Solve each system by graphing. If a system has no solution or infinitely many solutions, so state.$$\left\{\begin{array}{l} {y=-x+1} \\ {4 x+4 y=4} \end{array}\right.$$

Answer

**step1** Understanding the Problem

We are given two mathematical rules, also called equations. We need to find out if there are numbers for 'x' and 'y' that make both rules true at the same time. The problem asks us to do this by "graphing", which means drawing pictures for these rules on a special grid. When two lines are drawn for the rules, we look for where they meet.

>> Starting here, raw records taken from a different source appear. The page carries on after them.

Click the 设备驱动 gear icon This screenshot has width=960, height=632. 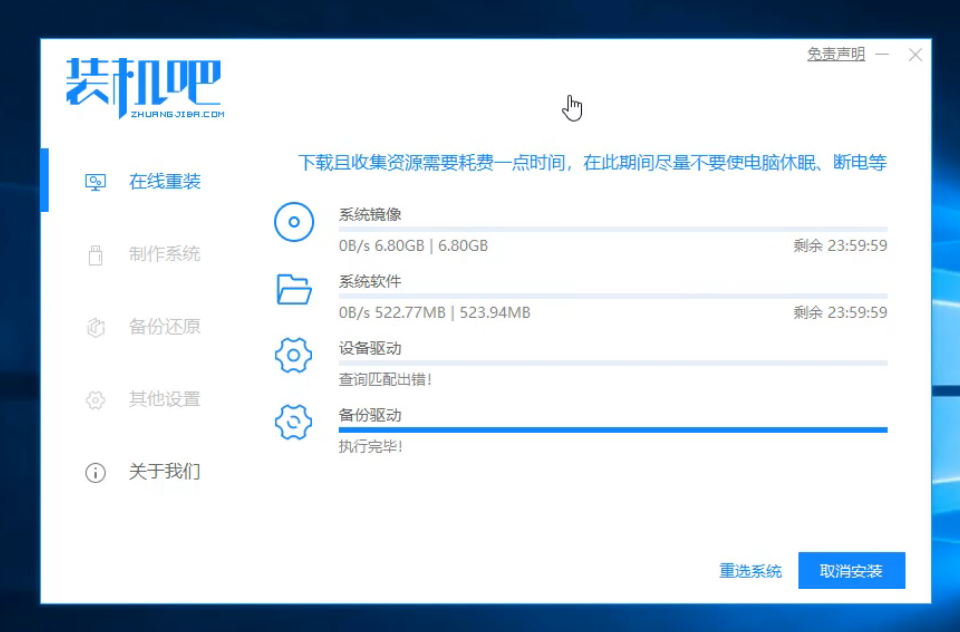point(293,355)
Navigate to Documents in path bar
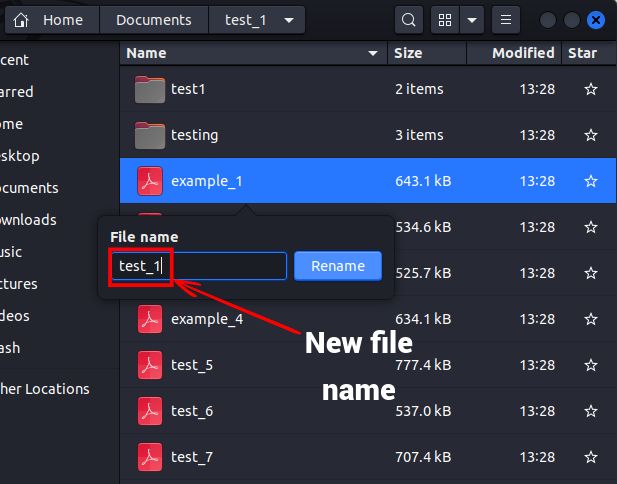The height and width of the screenshot is (484, 617). (x=153, y=20)
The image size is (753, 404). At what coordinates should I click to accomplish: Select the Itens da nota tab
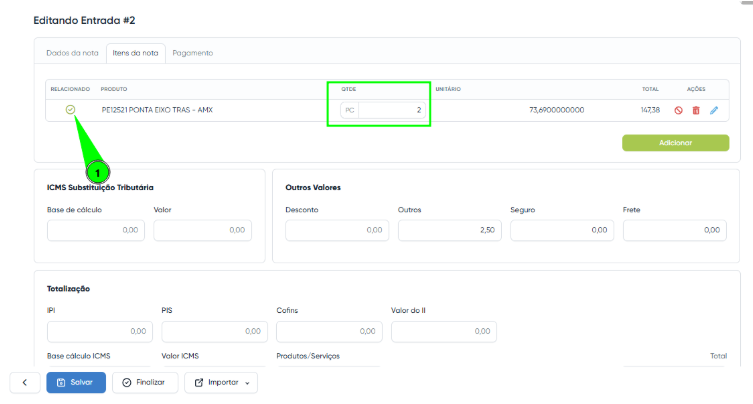tap(135, 53)
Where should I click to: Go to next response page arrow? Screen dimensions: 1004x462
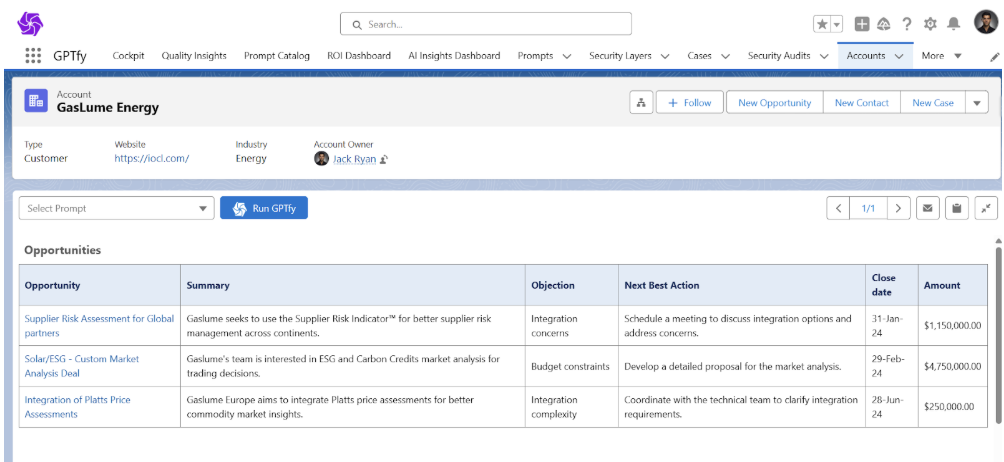(x=898, y=208)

**step2** Analyzing the First Rule

The first rule is: $$y = -x + 1$$.
This rule tells us that if we pick a number for 'x', we can find the corresponding number for 'y'.
Let's try some simple numbers for 'x' to see what 'y' would be:
- If 'x' is 0, then 'y' would be -0 + 1, which is 1. So, (0, 1) is a pair of numbers that fits this rule.
- If 'x' is 1, then 'y' would be -1 + 1, which is 0. So, (1, 0) is another pair.
- If 'x' is 2, then 'y' would be -2 + 1, which is -1. So, (2, -1) is another pair.
These pairs of numbers can be shown as points on a special grid.

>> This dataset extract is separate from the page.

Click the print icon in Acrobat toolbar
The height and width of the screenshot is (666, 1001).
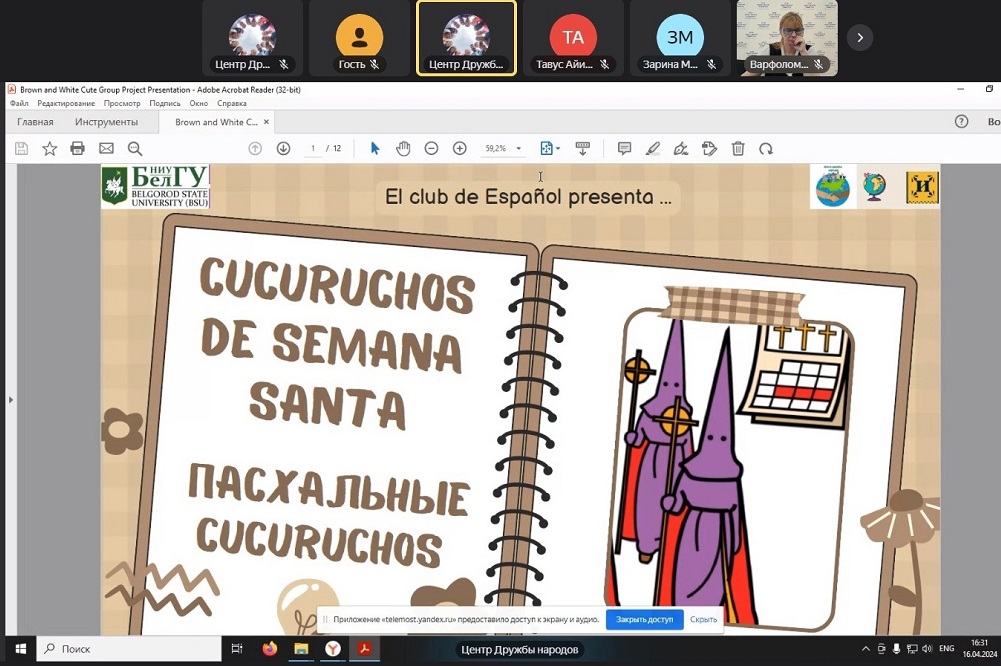click(x=78, y=148)
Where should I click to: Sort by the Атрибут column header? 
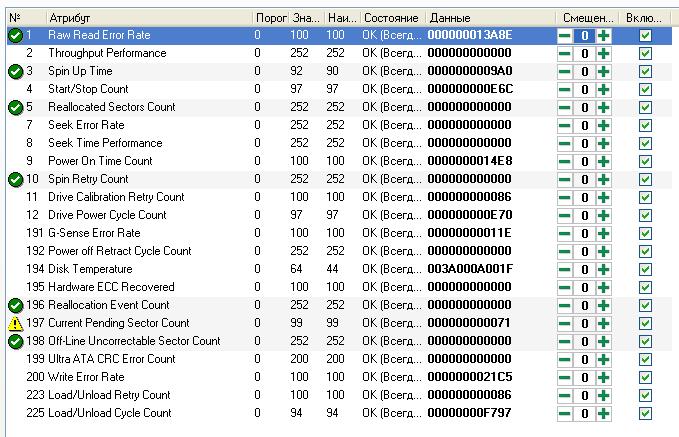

**step3** Analyzing the Second Rule

The second rule is: $$4x + 4y = 4$$.
This rule also tells us how 'x' and 'y' are related.
We can make this rule simpler. Notice that all the numbers in this rule (4, 4, and 4) can be divided evenly by 4.
Let's divide every part of the rule by 4:
$$4x \div 4 = x$$
$$4y \div 4 = y$$
$$4 \div 4 = 1$$
So, the simpler second rule becomes: $$x + y = 1$$.
Now, we want to find 'y' from this rule. If 'x' and 'y' together make 1, then 'y' must be 1 minus 'x'.
So, $$y = 1 - x$$. This is the same as $$y = -x + 1$$.

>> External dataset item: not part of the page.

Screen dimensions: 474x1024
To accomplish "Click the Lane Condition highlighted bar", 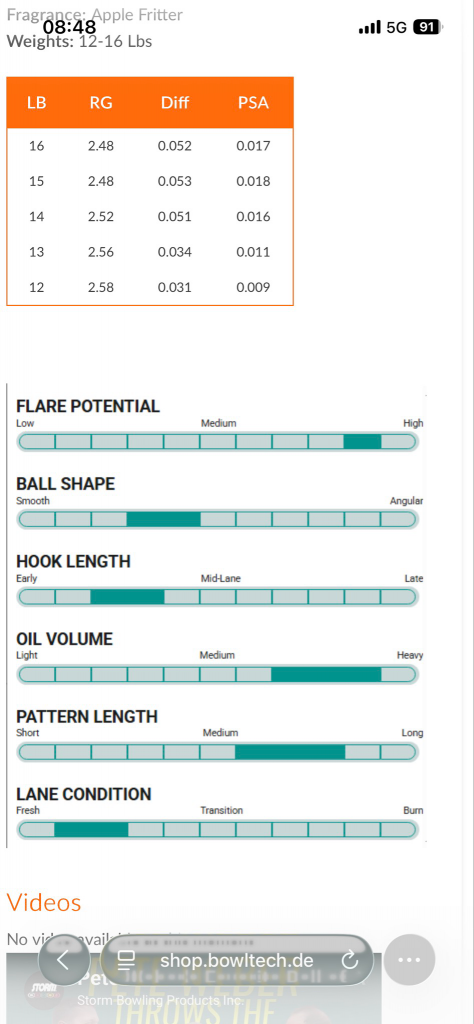I will coord(91,830).
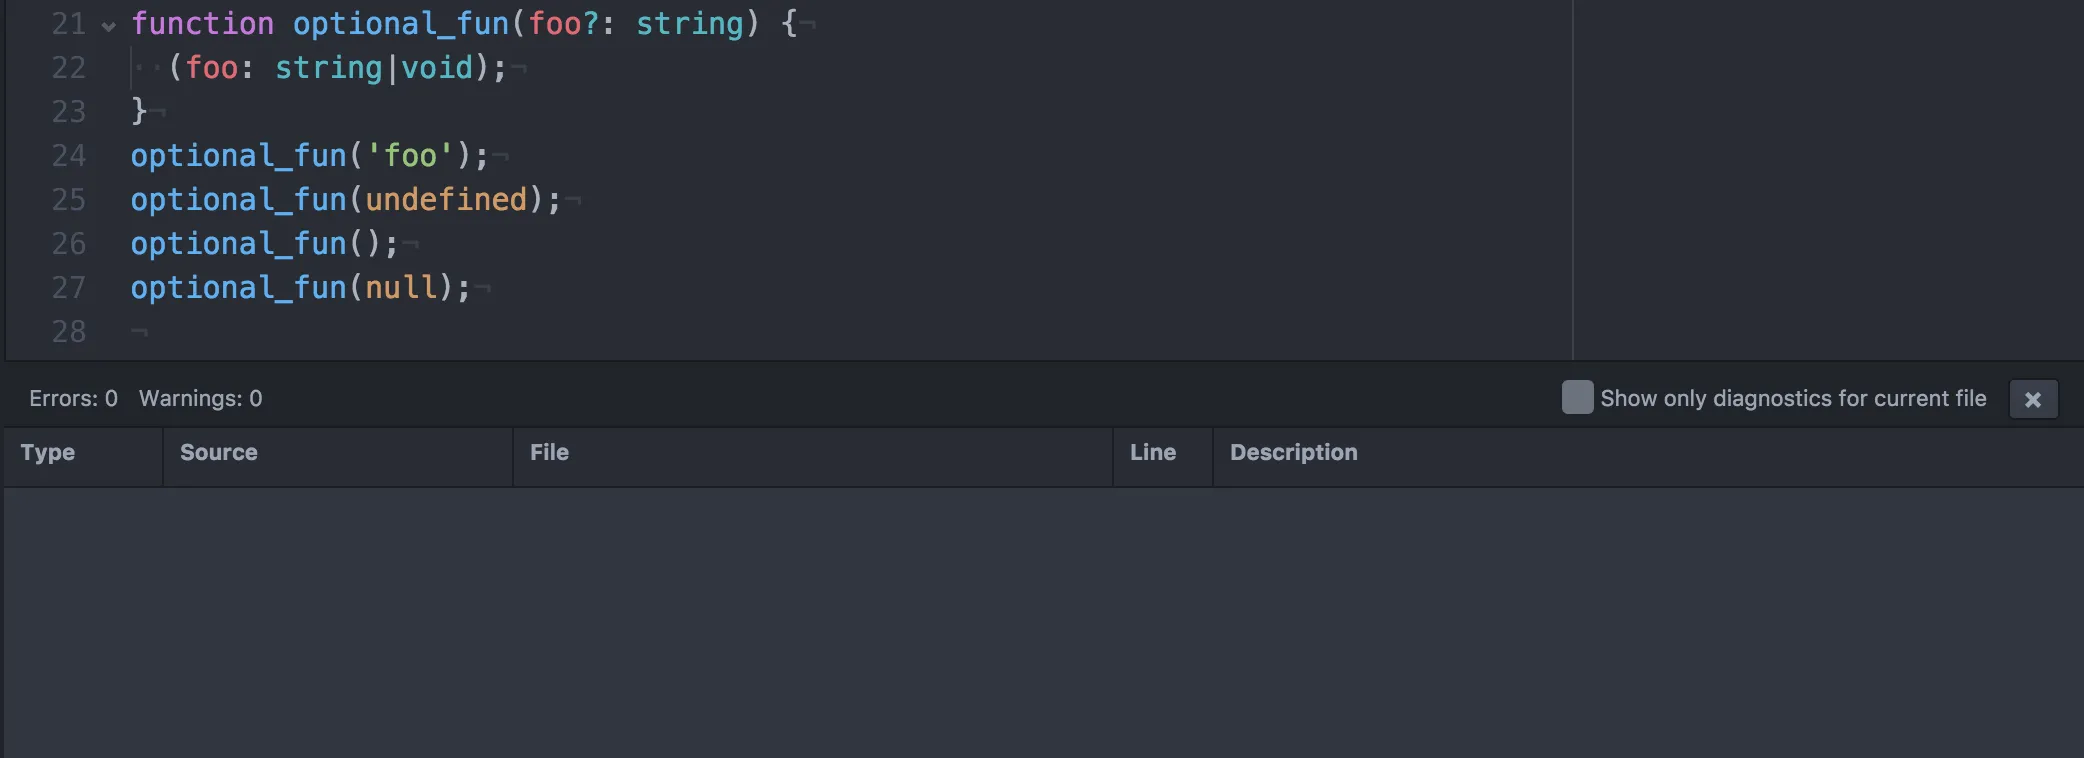The height and width of the screenshot is (758, 2084).
Task: Click the Errors: 0 counter
Action: coord(73,399)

**step4** Comparing the Rules

We found that the first rule is $$y = -x + 1$$.
And after simplifying, the second rule is also $$y = -x + 1$$.
This means that both rules are exactly the same! They describe the very same relationship between 'x' and 'y'.

**step5** Understanding "Graphing" for Same Rules

When we "graph" a rule, we draw a line on a special grid using all the pairs of numbers that fit the rule.
Since both rules are exactly the same, they will create the exact same line when drawn on the grid. One line will lie perfectly on top of the other line.

**step6** Determining the Solution

When two lines are exactly the same and lie on top of each other, they touch at every single point along their path. This means that every single pair of numbers (x, y) that makes the rule $$y = -x + 1$$ true will be a solution for both rules.
Therefore, this system of rules has infinitely many solutions. This means there are endless pairs of numbers that make both rules true.